Local officials consistently play down suspicions about the long lines at polling places on Election Day 2016 that led some discouraged voters in heavily Democratic Durham County, N.C., to leave without casting a ballot. Minor glitches in the way new electronic poll books were put to use had simply gummed things up, according to local elections officials there. Elections Board Chairman William Brian Jr. assured Durham residents that “an extensive investigation” showed there was nothing to worry about with the county’s new registration software. He was wrong. What Brian and other election officials across eight states didn’t know until the leak of a classified intelligence is that Russian operatives hacked into the Florida headquarters of VR Systems, Inc., the vendor that sold them digital products to manage voter registrations. … David Jefferson, a computer scientist at the Lawrence Livermore National Laboratory in California who has acted in his personal capacity in trying to safeguard election integrity, said he believes it is “absolutely possible” that the Russians affected last year’s election. “And we have done almost nothing to seriously examine that,” he said. “The Russians really were engaged in a pattern of attacks against the machinery of the election, and not merely a pattern of propaganda or information warfare and selective leaking,” said Alex Halderman, a University of Michigan computer science professor. “The question is, how far did they get in that pattern of attacks, and were they successful?”

National: GOP Data Firm Accidentally Leaks Personal Details of Nearly 200 Million American Voters | Gizmodo

Political data gathered on more than 198 million US citizens was exposed this month after a marketing firm contracted by the Republican National Committee stored internal documents on a publicly accessible Amazon server. The data leak contains a wealth of personal information on roughly 61 percent of the US population. Along with home addresses, birthdates, and phone numbers, the records include advanced sentiment analyses used by political groups to predict where individual voters fall on hot-button issues such as gun ownership, stem cell research, and the right to abortion, as well as suspected religious affiliation and ethnicity. The data was amassed from a variety of sources—from the banned subreddit r/fatpeoplehate to American Crossroads, the super PAC co-founded by former White House strategist Karl Rove.

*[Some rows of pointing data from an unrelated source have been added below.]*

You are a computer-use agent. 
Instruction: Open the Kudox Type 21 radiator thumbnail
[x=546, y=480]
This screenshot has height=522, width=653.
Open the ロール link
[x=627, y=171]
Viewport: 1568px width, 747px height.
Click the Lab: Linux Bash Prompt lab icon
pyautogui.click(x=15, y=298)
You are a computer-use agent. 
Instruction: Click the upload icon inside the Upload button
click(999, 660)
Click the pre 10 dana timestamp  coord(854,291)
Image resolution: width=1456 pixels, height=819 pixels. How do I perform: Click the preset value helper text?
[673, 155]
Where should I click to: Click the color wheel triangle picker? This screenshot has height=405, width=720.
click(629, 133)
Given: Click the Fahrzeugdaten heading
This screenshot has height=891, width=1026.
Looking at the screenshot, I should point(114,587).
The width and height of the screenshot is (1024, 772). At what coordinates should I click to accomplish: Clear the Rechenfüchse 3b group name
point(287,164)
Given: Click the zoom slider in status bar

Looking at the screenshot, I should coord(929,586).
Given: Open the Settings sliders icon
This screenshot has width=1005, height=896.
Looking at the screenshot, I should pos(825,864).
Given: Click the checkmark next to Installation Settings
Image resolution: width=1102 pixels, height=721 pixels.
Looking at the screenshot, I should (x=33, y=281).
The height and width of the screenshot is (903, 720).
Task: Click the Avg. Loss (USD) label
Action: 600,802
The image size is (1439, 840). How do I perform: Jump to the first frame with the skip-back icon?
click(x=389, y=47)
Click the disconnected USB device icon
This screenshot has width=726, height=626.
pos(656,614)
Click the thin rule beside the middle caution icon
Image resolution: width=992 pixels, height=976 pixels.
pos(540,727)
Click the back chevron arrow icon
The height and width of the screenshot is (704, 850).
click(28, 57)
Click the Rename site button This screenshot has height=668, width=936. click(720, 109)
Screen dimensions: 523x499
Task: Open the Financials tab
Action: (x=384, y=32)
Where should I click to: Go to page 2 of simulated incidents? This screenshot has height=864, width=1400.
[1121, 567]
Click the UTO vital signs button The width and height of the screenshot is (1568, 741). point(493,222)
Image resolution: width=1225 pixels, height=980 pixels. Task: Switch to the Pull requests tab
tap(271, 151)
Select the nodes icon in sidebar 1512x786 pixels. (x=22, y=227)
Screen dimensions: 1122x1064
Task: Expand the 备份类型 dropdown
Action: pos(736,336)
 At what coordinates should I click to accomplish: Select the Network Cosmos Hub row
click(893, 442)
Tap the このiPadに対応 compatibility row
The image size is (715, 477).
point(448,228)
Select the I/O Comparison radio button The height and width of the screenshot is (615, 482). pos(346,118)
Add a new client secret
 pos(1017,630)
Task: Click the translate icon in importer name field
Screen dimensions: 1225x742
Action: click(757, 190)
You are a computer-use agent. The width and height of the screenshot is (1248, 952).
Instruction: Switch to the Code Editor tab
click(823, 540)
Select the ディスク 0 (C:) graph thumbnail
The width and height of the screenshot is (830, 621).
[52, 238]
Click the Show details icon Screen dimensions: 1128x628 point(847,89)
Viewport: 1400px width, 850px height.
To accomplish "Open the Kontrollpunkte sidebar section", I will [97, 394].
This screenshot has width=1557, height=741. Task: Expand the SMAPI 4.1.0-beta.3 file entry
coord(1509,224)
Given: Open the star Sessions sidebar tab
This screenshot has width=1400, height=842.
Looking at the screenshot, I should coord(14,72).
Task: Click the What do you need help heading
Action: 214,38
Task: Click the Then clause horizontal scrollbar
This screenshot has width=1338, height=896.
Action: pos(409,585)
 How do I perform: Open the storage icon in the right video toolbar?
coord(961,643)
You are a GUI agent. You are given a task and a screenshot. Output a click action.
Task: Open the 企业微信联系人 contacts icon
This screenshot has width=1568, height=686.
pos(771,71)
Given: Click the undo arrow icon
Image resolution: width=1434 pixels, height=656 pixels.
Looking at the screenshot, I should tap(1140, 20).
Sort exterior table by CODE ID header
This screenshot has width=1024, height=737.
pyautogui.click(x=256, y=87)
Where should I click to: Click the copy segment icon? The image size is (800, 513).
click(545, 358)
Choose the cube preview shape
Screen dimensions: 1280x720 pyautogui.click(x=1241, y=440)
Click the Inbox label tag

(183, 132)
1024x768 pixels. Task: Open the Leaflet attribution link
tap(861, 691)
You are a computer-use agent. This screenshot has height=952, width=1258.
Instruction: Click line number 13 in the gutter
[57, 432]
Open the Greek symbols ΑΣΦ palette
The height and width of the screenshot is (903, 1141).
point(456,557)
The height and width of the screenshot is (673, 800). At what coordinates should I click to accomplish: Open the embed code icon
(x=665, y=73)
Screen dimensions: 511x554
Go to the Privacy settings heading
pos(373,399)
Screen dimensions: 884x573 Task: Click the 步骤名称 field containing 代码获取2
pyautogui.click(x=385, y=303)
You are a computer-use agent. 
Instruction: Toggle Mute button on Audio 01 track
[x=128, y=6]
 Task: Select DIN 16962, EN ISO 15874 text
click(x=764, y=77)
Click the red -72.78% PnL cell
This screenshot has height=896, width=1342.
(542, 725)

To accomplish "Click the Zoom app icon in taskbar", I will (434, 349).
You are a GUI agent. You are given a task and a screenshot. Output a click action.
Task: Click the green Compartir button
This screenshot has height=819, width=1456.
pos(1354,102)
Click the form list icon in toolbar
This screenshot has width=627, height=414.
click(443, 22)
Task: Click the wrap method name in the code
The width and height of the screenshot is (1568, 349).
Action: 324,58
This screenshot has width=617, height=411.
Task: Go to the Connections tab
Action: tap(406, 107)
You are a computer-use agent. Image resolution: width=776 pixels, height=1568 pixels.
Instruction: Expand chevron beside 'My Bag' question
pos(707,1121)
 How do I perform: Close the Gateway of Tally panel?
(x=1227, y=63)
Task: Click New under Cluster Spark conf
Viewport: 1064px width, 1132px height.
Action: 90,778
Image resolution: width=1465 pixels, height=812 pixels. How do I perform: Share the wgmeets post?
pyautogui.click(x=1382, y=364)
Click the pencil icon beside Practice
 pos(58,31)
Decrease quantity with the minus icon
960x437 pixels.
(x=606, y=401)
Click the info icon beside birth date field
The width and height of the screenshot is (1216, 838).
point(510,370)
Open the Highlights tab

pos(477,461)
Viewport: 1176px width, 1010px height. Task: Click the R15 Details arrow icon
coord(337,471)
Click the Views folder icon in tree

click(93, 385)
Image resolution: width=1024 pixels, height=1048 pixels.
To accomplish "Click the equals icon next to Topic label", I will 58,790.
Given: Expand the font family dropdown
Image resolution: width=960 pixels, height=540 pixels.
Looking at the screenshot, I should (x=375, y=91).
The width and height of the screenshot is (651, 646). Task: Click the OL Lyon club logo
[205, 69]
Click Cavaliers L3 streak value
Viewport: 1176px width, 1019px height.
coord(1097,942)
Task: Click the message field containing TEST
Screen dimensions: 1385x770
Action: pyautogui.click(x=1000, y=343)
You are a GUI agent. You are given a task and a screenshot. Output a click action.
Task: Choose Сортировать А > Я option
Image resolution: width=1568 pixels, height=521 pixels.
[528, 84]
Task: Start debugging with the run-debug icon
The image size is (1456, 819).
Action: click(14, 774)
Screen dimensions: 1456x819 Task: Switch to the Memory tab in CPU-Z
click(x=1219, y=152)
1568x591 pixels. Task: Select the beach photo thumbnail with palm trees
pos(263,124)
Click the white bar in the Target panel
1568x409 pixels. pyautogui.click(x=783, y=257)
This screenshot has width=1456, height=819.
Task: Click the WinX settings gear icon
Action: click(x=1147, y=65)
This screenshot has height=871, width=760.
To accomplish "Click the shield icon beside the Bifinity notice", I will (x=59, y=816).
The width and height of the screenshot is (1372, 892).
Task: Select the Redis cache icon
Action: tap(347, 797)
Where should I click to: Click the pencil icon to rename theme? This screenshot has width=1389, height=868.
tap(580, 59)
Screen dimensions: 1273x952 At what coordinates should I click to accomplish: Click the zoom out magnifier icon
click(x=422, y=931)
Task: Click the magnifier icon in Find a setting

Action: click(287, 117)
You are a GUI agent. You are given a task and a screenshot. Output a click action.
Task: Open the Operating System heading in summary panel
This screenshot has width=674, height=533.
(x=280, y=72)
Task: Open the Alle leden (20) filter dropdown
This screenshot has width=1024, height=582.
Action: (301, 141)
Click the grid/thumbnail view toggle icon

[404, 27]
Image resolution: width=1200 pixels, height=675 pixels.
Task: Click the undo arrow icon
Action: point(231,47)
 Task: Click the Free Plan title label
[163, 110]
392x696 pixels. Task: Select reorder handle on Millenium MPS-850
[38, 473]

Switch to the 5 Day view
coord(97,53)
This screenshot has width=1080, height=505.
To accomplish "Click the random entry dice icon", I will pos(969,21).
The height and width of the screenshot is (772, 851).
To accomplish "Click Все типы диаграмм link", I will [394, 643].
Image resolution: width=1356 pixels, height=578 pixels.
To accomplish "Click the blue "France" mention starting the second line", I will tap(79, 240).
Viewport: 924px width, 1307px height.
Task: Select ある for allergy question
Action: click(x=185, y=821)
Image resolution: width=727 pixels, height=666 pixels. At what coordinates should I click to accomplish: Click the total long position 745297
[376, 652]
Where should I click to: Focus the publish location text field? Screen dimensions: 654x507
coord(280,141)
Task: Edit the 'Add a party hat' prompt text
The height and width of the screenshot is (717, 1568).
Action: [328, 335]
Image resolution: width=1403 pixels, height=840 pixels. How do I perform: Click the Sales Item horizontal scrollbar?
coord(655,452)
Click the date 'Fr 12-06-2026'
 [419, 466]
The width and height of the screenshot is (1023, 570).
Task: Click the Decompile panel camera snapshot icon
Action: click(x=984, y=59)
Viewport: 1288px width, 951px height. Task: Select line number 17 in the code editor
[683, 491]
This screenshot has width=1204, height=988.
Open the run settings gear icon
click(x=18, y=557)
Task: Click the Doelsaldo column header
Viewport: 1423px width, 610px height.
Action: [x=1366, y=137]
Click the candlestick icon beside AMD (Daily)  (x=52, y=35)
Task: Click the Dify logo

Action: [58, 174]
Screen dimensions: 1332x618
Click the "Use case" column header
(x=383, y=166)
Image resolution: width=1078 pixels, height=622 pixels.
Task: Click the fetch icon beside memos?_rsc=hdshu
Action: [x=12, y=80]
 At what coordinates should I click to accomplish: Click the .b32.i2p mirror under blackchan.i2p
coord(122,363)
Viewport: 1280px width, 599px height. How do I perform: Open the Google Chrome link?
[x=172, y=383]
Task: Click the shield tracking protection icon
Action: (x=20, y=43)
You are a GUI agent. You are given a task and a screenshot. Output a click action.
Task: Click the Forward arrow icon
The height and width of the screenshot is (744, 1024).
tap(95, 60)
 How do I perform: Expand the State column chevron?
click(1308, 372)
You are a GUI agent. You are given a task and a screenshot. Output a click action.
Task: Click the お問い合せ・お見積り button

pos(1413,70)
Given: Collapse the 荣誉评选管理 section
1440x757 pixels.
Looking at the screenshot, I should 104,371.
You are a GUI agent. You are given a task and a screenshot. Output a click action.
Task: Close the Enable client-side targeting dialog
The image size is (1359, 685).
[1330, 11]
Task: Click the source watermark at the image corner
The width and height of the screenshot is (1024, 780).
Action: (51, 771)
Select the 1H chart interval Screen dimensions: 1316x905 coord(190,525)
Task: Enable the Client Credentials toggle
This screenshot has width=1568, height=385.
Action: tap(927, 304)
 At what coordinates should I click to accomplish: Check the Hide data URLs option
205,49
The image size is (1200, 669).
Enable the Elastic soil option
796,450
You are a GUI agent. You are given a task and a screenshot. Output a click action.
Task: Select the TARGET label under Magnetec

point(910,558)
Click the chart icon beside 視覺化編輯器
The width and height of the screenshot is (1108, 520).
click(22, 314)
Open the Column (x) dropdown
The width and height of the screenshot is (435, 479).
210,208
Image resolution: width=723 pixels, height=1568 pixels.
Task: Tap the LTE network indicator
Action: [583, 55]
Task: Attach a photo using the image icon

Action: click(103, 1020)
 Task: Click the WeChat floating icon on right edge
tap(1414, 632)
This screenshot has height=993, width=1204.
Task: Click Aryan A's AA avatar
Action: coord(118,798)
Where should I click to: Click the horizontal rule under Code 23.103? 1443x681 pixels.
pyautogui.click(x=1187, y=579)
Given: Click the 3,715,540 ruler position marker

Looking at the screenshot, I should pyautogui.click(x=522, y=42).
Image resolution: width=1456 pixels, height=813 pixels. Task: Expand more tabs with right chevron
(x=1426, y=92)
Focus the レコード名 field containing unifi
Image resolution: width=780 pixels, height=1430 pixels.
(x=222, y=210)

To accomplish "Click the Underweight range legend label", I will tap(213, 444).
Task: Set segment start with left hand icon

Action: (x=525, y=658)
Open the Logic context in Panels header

Editorials: Here’s how to keep Russian hackers from attacking the 2018 elections | J. Alex Halderman and Justin Talbot-Zorn/The Washington Post

“They’re coming after America,” former FBI director James B. Comey told the Senate intelligence committee this month. “They will be back.” In a highly politicized hearing, this bold statement drew strikingly little partisan disagreement. Senators on both sides of the aisle have seemingly reached consensus that foreign agents did try to tamper with the 2016 election and that they are extremely likely to do so again. The question is: What do we do about it? While the ongoing Russia investigation has, understandably, received massive attention, there’s so far been scant public focus on the question of how we safeguard our electoral systems from outside interference in the future. Responding to the threat of election hacking isn’t exclusively a matter of diplomatic intrigue or international sanctions. It’s fundamentally a matter of computer science: how we harden our election technology through cybersecurity standards.

Canada: Despite risk of cyber attacks, political parties still handle Canadians’ data with no rules in place | Toronto Star

Democratic Institutions Minister Karina Gould says it’s not the time to implement basic privacy and security rules for political parties’ collection of Canadians’ personal data, despite warning that those parties are vulnerable to cyber attacks. Speaking with the Star on Friday, Gould said she decided on a voluntary approach for parties to meet and discuss vulnerabilities with the Communications Security Establishment, Canada’s electronic spying and cyber defence agency. “I think it’s important that we respect the independence of political parties, and we ensure that they are able to make those decisions (around cyber security),” Gould said in an interview.